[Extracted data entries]
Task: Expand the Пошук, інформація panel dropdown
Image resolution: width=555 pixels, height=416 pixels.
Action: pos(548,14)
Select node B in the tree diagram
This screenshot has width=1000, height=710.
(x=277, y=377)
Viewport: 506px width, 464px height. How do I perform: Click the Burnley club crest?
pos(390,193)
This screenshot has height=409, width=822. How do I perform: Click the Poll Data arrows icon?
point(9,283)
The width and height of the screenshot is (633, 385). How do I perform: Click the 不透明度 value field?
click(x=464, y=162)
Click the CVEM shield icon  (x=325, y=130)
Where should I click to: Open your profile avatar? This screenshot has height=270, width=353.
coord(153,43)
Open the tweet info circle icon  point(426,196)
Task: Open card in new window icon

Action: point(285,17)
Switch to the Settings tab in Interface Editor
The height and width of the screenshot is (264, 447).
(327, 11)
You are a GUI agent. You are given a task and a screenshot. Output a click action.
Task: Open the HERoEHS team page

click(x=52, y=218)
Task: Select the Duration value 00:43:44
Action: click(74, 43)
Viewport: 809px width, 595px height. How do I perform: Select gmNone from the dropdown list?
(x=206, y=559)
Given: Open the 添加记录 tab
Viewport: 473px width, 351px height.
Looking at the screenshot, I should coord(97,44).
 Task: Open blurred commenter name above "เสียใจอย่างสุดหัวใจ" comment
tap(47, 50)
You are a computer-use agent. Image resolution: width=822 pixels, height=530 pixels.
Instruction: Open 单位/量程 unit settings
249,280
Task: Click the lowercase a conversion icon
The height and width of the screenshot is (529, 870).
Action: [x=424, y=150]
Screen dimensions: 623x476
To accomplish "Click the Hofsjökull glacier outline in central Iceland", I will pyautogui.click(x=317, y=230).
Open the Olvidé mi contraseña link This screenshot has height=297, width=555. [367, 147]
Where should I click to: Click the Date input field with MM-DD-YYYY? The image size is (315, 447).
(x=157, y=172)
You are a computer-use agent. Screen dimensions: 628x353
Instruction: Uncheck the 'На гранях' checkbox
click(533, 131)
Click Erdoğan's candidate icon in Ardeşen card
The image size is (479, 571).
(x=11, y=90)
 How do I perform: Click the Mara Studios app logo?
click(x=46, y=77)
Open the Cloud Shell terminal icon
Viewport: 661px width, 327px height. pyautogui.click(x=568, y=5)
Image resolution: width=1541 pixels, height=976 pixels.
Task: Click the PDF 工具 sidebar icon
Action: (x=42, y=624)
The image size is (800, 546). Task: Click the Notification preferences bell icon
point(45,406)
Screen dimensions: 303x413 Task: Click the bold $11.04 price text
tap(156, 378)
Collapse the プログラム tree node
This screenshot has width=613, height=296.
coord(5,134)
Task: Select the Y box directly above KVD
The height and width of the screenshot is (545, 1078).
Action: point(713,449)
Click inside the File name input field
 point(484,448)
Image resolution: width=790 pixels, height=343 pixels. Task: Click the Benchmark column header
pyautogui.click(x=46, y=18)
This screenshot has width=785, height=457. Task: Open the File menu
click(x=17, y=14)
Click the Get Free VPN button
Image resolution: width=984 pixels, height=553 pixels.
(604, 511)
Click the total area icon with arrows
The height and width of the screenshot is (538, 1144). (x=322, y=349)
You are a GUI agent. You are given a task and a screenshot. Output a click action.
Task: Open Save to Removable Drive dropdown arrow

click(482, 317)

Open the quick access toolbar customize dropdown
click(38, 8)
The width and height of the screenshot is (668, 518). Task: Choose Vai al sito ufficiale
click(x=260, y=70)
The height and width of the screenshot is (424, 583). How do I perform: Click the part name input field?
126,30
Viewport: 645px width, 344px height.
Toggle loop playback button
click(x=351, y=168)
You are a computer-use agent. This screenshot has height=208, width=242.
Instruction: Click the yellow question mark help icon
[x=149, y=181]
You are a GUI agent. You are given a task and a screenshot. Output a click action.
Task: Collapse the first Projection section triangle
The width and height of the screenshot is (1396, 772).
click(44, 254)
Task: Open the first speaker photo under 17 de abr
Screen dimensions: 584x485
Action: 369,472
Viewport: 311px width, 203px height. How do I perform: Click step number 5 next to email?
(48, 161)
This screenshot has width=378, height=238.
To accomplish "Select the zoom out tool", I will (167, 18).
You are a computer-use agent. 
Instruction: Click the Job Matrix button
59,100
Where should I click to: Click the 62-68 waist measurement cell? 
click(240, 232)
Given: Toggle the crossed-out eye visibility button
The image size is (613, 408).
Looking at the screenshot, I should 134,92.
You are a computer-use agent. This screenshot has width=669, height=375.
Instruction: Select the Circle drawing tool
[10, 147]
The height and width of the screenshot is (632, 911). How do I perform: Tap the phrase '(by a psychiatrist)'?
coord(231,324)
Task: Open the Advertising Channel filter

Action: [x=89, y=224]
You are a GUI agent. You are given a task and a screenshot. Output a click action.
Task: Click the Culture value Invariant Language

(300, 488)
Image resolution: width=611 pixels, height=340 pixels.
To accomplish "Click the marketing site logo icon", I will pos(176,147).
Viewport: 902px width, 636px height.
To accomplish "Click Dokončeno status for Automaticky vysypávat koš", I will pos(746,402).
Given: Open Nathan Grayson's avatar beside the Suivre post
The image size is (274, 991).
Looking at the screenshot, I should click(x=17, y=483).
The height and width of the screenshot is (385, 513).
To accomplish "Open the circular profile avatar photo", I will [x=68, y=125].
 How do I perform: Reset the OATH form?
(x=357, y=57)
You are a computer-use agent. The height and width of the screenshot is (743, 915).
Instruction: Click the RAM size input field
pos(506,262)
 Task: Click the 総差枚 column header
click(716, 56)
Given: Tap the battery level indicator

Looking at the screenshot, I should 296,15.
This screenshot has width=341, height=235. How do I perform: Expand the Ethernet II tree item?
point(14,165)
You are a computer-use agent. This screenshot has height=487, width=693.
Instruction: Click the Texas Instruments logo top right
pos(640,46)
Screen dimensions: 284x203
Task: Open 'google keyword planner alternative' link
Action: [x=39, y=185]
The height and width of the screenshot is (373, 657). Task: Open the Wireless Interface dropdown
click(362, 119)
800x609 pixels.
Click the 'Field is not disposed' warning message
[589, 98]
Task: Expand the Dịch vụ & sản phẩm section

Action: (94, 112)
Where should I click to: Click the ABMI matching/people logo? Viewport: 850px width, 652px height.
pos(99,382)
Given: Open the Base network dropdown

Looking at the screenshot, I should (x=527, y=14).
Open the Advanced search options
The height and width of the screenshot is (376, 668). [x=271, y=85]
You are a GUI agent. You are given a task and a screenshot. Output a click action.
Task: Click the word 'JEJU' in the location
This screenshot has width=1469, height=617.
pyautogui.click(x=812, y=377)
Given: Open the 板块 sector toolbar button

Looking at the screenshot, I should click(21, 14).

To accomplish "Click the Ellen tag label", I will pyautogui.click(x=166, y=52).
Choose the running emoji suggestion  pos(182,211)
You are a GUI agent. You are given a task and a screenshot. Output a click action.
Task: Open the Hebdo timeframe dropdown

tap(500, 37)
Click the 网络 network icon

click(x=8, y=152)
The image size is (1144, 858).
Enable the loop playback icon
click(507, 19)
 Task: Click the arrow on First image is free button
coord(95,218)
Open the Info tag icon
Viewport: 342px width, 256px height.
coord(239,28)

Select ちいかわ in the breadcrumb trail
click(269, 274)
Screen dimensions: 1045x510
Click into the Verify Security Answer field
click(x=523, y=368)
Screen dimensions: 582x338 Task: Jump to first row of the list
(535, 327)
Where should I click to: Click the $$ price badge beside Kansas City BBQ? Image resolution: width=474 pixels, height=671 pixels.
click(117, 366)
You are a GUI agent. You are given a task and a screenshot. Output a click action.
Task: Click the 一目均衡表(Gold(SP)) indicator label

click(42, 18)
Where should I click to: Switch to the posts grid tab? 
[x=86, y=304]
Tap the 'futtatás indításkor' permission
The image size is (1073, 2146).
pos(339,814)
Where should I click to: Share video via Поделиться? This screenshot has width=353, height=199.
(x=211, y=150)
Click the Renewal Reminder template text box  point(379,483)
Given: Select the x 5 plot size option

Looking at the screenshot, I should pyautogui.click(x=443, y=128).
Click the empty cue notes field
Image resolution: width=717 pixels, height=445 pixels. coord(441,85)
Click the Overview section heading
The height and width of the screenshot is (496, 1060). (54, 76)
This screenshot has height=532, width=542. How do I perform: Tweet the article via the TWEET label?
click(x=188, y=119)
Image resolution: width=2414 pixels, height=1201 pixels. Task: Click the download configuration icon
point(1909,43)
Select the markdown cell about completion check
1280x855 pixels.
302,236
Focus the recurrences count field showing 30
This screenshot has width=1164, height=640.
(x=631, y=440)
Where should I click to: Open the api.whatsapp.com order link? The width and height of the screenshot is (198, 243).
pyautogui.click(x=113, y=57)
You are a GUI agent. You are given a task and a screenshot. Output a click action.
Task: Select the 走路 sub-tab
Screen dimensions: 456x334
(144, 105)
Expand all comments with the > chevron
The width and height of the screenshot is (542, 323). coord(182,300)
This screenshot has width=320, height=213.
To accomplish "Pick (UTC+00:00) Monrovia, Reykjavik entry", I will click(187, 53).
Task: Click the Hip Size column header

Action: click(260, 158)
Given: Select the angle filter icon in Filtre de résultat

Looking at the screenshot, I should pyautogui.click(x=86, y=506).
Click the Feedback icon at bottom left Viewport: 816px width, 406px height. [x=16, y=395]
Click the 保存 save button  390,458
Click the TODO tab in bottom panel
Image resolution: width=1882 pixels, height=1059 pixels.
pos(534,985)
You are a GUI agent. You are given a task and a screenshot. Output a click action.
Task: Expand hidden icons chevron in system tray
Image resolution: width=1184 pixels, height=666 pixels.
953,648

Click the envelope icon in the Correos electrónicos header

- **Work request**: Could you find each line in the entries that contains the string "photo" and copy it?

- **Answer box**:
Task: Open the first speaker photo under 17 de abr
To accomplish "Open the circular profile avatar photo", I will [x=68, y=125].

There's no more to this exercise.